Ayman Abdallah, médecin qui accompagne le convoi a confié au Weekly que ses organisateurs ne sont pas certains que les autorités laisseront passer les produits alimentaires par Rafah. Le convoi a été arrêté plusieurs heures par les forces de sécurité, d’abord à Ismailia, puis dans le nord du Sinaï. Au moment où le Weekly était imprimé , Mercredi , le convoi avait été stoppé une troisième fois, à Beer Abad ,à 80kms d’ Arish, où il était censé passer la nuit avant de repartir pour Rafah aujourd’hui.

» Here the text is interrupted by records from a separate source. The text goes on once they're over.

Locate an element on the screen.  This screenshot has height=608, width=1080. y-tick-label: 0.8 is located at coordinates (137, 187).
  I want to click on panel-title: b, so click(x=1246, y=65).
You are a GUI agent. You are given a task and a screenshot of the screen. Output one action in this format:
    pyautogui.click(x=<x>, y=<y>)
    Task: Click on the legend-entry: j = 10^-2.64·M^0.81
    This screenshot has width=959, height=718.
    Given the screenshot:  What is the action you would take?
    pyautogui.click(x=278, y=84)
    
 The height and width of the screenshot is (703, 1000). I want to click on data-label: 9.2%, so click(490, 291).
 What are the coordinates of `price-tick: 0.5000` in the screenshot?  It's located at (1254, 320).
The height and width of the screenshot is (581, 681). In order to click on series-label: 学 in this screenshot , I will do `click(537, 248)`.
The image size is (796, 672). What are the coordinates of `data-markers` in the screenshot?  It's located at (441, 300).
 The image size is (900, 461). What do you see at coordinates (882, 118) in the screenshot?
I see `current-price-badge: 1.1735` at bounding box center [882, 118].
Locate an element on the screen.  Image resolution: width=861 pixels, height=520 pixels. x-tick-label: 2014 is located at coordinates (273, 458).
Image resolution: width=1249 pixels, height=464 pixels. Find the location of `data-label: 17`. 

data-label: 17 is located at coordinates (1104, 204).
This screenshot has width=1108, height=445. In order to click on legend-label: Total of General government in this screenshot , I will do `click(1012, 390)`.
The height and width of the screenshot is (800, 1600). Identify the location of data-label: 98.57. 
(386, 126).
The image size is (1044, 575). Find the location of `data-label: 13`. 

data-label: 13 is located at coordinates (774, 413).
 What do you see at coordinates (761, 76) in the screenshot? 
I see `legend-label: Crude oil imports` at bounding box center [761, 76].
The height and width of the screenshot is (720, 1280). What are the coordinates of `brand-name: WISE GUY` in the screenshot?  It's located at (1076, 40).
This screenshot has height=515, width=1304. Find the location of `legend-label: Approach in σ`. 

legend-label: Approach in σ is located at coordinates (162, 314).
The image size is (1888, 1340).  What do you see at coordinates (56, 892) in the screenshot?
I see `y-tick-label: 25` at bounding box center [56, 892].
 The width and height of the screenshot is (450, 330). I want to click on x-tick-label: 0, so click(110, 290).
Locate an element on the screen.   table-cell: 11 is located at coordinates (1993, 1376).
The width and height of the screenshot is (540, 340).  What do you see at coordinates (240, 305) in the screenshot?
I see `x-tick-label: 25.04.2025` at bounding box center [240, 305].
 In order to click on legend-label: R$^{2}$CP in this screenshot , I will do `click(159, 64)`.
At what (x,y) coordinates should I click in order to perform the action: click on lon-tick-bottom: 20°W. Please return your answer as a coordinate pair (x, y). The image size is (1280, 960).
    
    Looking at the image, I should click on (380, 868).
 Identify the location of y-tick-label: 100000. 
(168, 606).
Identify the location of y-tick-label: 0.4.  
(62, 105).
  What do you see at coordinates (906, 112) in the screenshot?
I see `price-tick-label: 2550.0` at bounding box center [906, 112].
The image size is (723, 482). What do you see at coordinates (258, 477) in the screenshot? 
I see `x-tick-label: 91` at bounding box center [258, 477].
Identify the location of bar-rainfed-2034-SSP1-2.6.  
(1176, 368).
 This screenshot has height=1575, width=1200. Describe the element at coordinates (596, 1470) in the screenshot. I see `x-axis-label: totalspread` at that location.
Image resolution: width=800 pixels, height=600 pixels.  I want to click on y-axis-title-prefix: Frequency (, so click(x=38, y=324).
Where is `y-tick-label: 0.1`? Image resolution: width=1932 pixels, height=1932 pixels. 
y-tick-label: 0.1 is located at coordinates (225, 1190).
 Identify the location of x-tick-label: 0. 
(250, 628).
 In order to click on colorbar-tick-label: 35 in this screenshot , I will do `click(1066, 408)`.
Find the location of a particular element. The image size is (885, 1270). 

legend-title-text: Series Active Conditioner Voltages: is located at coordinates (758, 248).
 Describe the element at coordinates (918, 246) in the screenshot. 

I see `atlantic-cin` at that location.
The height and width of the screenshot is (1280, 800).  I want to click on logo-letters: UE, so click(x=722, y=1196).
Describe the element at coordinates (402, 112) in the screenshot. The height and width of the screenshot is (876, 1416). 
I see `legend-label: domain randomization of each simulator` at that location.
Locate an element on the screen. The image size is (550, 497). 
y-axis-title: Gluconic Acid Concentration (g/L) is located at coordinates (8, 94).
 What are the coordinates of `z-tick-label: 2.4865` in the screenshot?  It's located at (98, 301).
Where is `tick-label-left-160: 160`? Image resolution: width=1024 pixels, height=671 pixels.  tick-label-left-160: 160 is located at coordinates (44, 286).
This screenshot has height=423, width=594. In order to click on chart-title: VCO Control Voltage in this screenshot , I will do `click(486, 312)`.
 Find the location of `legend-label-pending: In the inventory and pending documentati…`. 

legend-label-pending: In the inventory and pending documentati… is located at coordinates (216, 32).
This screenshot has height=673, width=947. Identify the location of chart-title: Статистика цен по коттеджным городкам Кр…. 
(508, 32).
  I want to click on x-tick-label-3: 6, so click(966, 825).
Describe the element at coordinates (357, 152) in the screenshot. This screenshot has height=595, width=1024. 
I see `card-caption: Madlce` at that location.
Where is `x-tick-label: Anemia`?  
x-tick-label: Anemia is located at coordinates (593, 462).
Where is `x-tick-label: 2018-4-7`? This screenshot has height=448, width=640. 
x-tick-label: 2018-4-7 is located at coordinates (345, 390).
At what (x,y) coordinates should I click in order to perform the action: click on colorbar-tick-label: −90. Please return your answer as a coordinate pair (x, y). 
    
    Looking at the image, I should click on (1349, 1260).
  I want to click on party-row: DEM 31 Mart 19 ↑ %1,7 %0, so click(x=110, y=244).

On ne sait pas quel impact aura la décision de Mubarak sur le siège de Gaza. Un grand nombre de journalistes locaux et internationaux sont partis vers Rafah mercredi pour voir comment la décision d’ « ouvrir la frontière » était mise en œuvre.
Le gouverneur du nord du Sinaï, Le général Murad Muwafi, annonce que 300 palestiniens sont allés en Egypte mercredi, par suite de la décision présidentielle. Treize générateurs électriques ont aussi pu entrer à Gaza.
S’adressant au Weekly par téléphone, Muwafi a précisé qu’avant cette dernière décision la frontière était ouverte, toutes les semaines, le mercredi et le jeudi pour les malades dans un état critique et une fois par mois pour ce qui n’était pas urgent. Elle sera maintenant ouverte pour tout tous les jours. Il a ajouté que si les personnes et le matériel médical seraient autorisés à entrer quotidiennement vers Gaza, les produits alimentaires seraient toujours contrôlés par les israéliens à la frontière d’Ouja qui est sous leur autorité.